● **Work to complete**
Nothing may be changed. Give the entries below again exactly.
++++ Data shown
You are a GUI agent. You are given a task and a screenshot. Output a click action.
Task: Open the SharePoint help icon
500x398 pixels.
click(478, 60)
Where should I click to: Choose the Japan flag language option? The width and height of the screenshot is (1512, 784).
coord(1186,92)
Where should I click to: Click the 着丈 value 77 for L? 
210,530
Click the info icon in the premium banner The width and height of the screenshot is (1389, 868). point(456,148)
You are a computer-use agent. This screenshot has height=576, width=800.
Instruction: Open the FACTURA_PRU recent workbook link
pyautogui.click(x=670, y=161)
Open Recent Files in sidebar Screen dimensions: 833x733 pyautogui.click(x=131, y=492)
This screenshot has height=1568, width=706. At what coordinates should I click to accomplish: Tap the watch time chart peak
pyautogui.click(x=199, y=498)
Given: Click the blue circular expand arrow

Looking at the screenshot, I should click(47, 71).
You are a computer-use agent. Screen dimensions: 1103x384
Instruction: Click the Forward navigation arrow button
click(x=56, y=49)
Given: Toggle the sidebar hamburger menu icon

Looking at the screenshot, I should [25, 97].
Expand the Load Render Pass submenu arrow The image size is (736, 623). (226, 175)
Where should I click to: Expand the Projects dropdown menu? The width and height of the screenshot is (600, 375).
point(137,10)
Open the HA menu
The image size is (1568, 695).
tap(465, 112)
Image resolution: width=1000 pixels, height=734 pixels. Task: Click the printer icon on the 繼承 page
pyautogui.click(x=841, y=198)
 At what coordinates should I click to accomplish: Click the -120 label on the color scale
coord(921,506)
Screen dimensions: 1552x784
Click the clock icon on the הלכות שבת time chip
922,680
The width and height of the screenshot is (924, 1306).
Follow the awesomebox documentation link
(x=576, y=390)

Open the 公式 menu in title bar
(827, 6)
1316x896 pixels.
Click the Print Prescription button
++++++++
● **Written answer**
You are a GUI agent. You are given a task and a screenshot. Output a click action.
Task: Open the SharePoint help icon
500x398 pixels.
click(478, 60)
Where should I click to: Choose the Japan flag language option? The width and height of the screenshot is (1512, 784).
coord(1186,92)
Where should I click to: Click the 着丈 value 77 for L? 
210,530
Click the info icon in the premium banner The width and height of the screenshot is (1389, 868). point(456,148)
You are a computer-use agent. This screenshot has height=576, width=800.
Instruction: Open the FACTURA_PRU recent workbook link
pyautogui.click(x=670, y=161)
Open Recent Files in sidebar Screen dimensions: 833x733 pyautogui.click(x=131, y=492)
This screenshot has height=1568, width=706. At what coordinates should I click to accomplish: Tap the watch time chart peak
pyautogui.click(x=199, y=498)
Given: Click the blue circular expand arrow

Looking at the screenshot, I should click(47, 71).
You are a computer-use agent. Screen dimensions: 1103x384
Instruction: Click the Forward navigation arrow button
click(x=56, y=49)
Given: Toggle the sidebar hamburger menu icon

Looking at the screenshot, I should [25, 97].
Expand the Load Render Pass submenu arrow The image size is (736, 623). (226, 175)
Where should I click to: Expand the Projects dropdown menu? The width and height of the screenshot is (600, 375).
point(137,10)
Open the HA menu
The image size is (1568, 695).
tap(465, 112)
Image resolution: width=1000 pixels, height=734 pixels. Task: Click the printer icon on the 繼承 page
pyautogui.click(x=841, y=198)
 At what coordinates should I click to accomplish: Click the -120 label on the color scale
coord(921,506)
Screen dimensions: 1552x784
Click the clock icon on the הלכות שבת time chip
922,680
The width and height of the screenshot is (924, 1306).
Follow the awesomebox documentation link
(x=576, y=390)

Open the 公式 menu in title bar
(827, 6)
1316x896 pixels.
Click the Print Prescription button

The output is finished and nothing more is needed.